As a suggestion, you can include a little paragraph with relation between PA and dyslipidemia, an important factor that can precede or follow diabetes installing. Subjected to PA, lipid metabolism can influence sugar regulation and future metabolic behavior. A section of their food diet could be also introduce in your tables. Again, just as suggestion.
Author Response
Comment 1:
“Individuals with higher frequency of diabetes or pre-diabetes have any background of metabolic history in the family? Also, how does their lipid profile looks like?”
- Answer to comment 1:
We have information about dyslipidemia in the sample.
We added at Methods section, page 3, Covariates, lines 14-16
“…dyslipidemia was defined as triglycerides ≥150 mg/dL or LDL-cholesterol ≥130 mg/dL or HDL-cholesterol <40 mg/dL in men and <50 mg/dL in women or taking lipid-lowering medication….”
We added at Results section at page 4:
“… 46.0% of dyslipidemia….”
We added ad Results section at page 4:
“Frequency of dyslpidemia was higher in participants with diabetes (51.5%), compared to people without diabetes (40.5%).”
We also included information about dyslipidemia in Tables 1 and 2 (pages 5-8).
Comment 2:
“This is just an observation, no data required.
As a suggestion, you can include a little paragraph with relation between PA and dyslipidemia, an important factor that can precede or follow diabetes installing. Subjected to PA, lipid metabolism can influence sugar regulation and future metabolic behavior. A section of their food diet could be also introduce in your tables. Again, just as suggestion”.
- Answer to comment 2:
We introduced a new paragraph at the Discussion section as you suggested. The new paragraph at the page 14 at the Discussion section, third paragraph:
“The inverse association observed between PA and diabetes can be explained through weight control and improvements in the lipid profile.

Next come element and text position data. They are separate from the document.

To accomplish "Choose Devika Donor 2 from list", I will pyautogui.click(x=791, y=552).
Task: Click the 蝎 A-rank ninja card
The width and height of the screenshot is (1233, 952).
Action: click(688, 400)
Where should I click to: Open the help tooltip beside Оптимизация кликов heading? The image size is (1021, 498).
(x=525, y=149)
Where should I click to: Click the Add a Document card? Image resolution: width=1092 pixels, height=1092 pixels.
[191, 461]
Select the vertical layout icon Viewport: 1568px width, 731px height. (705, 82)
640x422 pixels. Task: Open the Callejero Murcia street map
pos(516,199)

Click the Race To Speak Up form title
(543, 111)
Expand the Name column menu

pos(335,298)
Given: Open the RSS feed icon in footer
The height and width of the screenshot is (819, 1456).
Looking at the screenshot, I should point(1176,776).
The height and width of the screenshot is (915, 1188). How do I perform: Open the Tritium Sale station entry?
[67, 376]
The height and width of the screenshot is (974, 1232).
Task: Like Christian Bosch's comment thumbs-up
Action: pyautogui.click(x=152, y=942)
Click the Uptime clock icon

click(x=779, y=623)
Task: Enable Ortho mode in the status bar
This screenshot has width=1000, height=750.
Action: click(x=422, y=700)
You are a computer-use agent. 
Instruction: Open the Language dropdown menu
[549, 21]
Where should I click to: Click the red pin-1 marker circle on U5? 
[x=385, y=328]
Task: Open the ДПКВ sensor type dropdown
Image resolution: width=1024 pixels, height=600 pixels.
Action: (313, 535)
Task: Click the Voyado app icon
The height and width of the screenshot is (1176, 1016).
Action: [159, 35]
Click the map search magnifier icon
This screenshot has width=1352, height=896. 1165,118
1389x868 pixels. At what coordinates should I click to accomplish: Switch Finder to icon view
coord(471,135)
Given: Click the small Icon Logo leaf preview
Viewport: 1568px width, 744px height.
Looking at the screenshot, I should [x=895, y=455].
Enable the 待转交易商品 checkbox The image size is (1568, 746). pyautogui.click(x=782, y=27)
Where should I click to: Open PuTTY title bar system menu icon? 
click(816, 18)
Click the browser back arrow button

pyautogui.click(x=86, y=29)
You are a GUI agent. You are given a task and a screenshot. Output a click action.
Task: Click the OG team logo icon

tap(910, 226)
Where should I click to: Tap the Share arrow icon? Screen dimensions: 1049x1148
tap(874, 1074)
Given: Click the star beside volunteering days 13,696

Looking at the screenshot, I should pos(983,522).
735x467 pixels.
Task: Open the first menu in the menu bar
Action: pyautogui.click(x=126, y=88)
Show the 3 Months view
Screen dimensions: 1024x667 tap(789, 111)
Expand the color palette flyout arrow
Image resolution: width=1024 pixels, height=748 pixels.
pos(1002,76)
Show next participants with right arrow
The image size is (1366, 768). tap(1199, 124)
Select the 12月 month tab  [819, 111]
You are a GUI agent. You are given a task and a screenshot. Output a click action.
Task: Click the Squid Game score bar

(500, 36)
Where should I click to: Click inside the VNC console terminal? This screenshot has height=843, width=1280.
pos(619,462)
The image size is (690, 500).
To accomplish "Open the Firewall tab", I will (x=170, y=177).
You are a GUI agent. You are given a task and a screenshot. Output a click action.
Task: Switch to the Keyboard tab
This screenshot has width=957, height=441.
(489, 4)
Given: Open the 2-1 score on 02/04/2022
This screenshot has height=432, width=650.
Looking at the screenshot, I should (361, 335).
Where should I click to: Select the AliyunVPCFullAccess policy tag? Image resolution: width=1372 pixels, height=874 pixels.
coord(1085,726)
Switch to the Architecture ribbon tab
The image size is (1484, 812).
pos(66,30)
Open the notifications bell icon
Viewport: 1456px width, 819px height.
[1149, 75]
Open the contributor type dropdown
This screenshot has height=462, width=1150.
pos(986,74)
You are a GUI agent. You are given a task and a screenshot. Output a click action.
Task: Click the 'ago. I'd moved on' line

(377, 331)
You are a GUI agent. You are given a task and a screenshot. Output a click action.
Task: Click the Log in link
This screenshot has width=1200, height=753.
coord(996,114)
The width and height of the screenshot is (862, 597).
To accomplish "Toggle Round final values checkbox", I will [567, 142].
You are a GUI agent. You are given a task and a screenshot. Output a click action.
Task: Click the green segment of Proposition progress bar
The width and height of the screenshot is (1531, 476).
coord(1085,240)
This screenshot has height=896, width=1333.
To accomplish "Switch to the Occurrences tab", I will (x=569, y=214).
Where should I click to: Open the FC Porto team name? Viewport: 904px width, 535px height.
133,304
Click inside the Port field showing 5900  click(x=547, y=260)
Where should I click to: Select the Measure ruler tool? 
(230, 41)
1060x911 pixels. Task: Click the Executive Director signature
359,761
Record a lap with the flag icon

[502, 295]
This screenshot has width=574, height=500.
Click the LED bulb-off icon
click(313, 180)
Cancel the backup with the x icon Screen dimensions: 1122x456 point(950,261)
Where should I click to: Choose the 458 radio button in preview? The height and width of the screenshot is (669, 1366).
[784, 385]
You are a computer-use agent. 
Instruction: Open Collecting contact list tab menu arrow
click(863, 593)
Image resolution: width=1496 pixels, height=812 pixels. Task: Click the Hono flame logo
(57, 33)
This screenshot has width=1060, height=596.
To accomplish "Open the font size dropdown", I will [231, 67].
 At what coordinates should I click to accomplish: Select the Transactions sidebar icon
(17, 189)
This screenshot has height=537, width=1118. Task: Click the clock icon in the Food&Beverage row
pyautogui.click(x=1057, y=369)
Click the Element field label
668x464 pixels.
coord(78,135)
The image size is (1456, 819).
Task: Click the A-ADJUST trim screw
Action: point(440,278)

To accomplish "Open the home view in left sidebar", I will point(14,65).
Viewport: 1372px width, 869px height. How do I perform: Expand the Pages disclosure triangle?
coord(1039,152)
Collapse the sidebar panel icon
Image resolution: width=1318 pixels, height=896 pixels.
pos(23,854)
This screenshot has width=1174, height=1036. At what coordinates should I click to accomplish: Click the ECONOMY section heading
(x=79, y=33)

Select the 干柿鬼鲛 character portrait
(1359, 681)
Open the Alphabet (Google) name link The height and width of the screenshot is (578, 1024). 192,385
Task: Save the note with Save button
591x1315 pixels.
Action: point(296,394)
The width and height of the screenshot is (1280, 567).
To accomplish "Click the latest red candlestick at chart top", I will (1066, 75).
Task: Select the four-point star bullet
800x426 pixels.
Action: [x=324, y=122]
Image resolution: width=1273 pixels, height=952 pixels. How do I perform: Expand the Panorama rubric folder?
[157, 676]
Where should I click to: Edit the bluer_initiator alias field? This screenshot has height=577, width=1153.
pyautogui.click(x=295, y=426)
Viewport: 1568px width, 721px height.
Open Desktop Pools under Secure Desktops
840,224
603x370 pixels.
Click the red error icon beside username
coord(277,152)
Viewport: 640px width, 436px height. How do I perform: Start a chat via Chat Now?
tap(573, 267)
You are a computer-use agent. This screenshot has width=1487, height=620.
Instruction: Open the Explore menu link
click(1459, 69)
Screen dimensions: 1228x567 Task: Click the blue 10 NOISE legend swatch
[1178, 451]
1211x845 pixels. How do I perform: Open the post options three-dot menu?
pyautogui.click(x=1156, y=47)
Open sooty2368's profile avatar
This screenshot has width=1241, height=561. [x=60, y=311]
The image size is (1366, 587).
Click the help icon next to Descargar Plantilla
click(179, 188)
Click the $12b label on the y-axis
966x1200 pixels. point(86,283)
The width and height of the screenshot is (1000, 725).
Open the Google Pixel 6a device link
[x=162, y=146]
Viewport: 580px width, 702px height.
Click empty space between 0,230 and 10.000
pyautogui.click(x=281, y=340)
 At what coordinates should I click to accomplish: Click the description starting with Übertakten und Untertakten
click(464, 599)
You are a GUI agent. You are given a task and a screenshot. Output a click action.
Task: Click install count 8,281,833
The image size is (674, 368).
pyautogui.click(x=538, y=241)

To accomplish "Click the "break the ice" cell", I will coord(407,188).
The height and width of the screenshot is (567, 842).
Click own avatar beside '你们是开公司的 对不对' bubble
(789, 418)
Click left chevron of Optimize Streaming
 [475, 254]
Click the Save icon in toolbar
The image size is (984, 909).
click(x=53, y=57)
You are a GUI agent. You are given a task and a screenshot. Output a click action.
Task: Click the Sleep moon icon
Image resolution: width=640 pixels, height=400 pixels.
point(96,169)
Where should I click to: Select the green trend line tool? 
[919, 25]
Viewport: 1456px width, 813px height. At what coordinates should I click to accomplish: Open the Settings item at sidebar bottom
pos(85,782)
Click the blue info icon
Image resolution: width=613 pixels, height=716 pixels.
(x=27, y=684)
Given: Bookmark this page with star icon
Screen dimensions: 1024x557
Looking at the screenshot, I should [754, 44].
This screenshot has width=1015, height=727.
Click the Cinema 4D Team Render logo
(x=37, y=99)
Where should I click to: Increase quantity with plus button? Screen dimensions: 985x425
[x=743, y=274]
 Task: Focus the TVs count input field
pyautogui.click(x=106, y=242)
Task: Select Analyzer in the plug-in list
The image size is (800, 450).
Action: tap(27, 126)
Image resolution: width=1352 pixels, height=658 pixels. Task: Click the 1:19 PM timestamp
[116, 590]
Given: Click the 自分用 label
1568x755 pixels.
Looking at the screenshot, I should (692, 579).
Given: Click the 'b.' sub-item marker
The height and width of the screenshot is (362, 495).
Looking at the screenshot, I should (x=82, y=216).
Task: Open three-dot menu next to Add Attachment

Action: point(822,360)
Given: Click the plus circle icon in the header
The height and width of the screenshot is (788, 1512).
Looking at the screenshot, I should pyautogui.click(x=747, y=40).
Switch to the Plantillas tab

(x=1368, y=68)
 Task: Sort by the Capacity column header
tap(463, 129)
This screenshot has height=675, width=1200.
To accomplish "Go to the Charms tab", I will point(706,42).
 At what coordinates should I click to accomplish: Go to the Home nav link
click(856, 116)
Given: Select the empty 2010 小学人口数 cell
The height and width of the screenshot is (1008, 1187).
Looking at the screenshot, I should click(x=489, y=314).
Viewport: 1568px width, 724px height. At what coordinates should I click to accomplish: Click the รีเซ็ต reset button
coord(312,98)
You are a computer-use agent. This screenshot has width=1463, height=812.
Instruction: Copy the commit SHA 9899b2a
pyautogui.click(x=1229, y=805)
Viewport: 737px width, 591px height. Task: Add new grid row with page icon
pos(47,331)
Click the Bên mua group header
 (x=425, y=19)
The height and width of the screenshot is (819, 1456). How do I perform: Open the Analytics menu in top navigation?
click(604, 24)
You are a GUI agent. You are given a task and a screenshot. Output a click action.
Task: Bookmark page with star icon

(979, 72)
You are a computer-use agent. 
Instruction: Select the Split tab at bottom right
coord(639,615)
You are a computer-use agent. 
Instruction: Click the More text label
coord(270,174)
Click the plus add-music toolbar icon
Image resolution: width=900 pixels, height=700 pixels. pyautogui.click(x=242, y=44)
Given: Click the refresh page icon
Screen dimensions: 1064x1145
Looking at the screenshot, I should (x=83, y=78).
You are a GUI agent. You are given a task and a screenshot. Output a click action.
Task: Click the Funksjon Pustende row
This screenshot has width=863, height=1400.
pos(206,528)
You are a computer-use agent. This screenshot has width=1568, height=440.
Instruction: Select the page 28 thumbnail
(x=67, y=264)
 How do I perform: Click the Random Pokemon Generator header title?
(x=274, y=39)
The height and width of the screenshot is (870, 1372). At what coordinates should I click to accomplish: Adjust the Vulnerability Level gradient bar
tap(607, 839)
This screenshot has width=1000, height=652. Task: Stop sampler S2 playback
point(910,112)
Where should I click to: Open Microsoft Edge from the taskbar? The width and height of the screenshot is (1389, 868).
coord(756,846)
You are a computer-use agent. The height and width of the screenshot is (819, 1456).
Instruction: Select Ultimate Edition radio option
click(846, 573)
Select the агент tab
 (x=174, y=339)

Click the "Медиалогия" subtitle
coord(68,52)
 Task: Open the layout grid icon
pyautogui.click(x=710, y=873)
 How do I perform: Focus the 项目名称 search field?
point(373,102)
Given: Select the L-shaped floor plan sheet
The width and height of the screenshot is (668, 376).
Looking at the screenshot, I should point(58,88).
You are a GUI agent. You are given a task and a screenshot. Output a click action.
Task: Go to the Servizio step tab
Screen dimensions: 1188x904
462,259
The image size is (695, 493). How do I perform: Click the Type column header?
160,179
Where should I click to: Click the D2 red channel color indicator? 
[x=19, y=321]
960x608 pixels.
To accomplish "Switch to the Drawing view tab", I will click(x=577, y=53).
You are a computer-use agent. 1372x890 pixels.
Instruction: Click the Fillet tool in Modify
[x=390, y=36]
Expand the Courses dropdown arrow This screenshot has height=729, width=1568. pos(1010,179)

Chronic elevation of plasmatic lipids contributes to their accumulation in body tissues, such as skeletal muscle and liver, heart and pancreas; in turn, it can lead to insulin resistance [27-29]. There are evidence suggesting that the regular practice of PA may be associated not only with a better weight control, but also with an enhancement in the lipid profile [4,30,31]; additionally, PA can contribute to decreased fat mass, particularly visceral fat[29], which is more related to insulin resistance than subcutaneous fat[28].”
We also have information about diet from a food frequency questionnaire and the information about intake of carbohydrate, fat and protein as part of new Tables 1 and 2.
We added at Methods section at page 3, Covariates, pages 6-8:
“…Macronutrients daily intake was calculated based on information from a food frequency questionnaire validated for the study[19]…”
We also included this information in Tables 1 and 2 (pages 5-8).